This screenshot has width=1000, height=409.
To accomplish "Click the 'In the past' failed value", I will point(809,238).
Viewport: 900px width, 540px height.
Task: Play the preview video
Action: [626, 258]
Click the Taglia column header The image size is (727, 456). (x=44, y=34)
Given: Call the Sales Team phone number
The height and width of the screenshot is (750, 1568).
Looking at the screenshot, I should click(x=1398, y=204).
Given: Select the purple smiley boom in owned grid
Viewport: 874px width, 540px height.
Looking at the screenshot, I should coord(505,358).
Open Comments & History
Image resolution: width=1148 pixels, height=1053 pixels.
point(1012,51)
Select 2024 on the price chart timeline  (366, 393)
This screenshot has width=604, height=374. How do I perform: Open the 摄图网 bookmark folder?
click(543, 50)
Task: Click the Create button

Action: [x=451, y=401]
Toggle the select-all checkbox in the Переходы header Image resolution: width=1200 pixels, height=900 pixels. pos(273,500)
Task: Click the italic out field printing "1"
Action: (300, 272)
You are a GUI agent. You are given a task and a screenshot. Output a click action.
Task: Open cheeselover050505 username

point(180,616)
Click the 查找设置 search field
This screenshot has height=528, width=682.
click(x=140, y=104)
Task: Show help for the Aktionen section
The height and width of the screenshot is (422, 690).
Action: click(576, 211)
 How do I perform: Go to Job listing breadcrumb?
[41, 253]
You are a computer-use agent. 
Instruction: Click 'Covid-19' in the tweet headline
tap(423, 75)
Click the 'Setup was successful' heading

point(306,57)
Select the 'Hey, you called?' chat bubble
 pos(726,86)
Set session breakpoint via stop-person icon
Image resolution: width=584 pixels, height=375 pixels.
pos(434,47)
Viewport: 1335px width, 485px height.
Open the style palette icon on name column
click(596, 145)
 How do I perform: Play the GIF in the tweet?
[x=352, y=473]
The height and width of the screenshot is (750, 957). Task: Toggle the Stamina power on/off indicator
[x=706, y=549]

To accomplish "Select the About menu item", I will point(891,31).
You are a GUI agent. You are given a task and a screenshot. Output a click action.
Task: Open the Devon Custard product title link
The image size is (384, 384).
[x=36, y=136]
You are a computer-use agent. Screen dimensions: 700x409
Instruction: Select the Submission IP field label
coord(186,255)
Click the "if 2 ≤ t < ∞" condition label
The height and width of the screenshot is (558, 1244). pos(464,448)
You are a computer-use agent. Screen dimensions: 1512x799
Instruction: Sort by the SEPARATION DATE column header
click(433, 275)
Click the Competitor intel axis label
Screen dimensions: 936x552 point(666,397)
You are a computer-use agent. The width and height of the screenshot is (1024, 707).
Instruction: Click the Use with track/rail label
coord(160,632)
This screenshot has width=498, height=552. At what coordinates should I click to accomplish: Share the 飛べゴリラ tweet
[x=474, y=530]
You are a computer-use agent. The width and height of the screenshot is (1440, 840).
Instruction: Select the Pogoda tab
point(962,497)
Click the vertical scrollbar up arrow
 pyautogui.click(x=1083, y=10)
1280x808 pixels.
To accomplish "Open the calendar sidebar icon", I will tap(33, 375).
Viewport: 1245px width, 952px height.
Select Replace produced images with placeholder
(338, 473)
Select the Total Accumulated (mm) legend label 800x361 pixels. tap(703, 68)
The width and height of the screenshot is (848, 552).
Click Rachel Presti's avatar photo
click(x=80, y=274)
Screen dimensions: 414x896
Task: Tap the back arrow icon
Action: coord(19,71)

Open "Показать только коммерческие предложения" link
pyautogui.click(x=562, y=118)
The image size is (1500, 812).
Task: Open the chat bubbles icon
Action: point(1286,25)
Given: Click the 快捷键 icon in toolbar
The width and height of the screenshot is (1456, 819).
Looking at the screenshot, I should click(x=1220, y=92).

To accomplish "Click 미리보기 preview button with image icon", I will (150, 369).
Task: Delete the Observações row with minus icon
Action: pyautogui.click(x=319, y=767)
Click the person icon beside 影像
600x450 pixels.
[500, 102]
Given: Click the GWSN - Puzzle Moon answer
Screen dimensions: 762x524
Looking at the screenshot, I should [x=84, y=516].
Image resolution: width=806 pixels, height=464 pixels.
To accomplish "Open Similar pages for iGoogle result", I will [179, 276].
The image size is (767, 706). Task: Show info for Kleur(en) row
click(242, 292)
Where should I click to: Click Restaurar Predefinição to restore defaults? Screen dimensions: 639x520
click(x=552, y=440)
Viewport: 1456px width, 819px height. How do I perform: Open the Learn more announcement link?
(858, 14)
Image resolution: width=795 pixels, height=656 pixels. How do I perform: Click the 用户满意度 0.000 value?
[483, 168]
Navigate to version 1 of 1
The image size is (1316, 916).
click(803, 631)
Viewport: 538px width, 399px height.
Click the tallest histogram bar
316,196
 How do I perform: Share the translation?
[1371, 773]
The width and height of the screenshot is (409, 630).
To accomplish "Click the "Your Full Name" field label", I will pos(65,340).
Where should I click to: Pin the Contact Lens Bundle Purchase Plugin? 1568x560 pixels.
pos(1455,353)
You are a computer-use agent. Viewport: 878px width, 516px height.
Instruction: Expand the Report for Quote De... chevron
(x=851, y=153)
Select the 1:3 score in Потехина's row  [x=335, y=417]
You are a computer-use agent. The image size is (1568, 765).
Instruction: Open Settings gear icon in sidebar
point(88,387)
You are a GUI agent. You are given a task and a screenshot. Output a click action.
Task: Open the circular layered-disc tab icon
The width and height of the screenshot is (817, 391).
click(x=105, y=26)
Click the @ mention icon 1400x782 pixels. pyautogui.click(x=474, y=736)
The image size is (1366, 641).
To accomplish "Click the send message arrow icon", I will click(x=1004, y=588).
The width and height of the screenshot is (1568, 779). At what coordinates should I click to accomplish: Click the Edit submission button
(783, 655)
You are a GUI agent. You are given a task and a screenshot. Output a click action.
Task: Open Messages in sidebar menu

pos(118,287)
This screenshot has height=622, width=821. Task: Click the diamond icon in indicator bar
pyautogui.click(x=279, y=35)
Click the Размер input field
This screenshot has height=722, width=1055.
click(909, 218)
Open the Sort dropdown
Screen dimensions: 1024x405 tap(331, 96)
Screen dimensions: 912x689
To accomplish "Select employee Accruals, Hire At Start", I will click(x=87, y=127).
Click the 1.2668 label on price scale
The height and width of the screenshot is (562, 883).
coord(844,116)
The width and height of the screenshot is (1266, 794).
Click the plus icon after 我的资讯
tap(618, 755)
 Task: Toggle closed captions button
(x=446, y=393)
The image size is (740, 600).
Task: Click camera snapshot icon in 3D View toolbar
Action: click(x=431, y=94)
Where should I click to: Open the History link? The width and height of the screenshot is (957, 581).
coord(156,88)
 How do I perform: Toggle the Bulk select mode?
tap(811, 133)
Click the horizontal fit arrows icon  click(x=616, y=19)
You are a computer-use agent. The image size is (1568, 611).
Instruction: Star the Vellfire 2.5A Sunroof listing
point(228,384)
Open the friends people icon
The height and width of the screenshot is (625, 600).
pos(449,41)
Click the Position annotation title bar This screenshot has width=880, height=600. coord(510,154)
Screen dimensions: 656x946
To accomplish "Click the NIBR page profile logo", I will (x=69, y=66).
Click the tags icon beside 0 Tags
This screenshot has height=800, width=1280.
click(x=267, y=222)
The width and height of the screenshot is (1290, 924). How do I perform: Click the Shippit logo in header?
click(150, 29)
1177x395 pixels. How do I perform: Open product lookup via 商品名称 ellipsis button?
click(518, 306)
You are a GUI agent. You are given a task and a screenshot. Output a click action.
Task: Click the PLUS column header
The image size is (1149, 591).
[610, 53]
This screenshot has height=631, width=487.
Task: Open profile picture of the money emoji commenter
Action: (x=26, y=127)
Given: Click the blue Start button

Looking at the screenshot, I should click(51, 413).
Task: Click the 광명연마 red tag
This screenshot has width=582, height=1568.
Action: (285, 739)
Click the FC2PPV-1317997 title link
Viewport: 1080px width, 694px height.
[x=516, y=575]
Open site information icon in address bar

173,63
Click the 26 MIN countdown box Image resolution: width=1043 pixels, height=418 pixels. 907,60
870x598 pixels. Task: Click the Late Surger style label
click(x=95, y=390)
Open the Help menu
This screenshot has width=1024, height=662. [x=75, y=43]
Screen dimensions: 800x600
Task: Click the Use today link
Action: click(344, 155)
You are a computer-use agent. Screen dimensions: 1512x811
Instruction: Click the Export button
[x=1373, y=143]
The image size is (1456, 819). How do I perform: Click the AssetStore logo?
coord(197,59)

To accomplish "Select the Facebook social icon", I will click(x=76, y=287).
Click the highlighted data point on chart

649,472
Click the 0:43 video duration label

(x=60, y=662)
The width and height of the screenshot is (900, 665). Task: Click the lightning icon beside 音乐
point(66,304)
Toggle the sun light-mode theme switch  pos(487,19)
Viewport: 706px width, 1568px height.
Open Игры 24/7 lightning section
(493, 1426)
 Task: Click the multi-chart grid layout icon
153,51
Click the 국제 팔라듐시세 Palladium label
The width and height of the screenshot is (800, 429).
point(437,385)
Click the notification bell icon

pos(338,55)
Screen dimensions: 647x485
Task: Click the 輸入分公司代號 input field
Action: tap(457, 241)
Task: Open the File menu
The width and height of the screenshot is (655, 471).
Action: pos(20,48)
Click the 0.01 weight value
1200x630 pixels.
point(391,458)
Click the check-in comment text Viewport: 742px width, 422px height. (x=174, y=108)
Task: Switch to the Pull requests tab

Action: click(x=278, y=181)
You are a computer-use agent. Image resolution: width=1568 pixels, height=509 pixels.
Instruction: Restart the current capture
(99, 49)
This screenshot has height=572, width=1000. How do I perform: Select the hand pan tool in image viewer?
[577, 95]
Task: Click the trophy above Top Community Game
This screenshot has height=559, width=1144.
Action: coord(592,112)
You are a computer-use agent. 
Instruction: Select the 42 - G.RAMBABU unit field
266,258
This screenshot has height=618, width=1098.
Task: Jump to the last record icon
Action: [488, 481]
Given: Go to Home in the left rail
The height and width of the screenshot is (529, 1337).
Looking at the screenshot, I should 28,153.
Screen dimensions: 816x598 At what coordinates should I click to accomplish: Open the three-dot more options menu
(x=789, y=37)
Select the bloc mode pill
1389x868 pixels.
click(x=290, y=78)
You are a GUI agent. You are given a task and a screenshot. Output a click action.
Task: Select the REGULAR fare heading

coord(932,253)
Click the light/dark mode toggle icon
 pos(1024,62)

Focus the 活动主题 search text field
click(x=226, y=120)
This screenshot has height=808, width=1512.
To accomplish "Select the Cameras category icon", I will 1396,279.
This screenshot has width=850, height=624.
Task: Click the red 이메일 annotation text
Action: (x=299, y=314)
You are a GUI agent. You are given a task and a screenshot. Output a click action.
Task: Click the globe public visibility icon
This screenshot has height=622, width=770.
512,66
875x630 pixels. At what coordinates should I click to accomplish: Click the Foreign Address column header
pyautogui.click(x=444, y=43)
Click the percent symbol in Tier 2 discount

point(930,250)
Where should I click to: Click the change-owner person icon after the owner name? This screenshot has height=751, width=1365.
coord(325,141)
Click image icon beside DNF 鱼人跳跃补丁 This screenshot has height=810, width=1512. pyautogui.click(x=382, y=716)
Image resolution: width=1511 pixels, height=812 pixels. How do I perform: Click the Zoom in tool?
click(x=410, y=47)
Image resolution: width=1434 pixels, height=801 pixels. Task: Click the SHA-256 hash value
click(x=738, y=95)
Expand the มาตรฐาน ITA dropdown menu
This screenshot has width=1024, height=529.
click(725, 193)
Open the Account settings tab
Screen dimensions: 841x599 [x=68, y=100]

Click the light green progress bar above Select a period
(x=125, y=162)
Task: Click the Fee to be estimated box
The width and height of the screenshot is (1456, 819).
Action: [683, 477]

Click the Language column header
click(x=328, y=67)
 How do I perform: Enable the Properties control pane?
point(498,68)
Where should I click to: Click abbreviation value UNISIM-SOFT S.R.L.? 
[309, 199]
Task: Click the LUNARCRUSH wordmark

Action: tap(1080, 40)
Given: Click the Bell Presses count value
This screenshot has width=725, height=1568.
—————
### Activity
Tell how many lines in the material contain the word "computer". Only the number is wanted.

### Solved exercise
11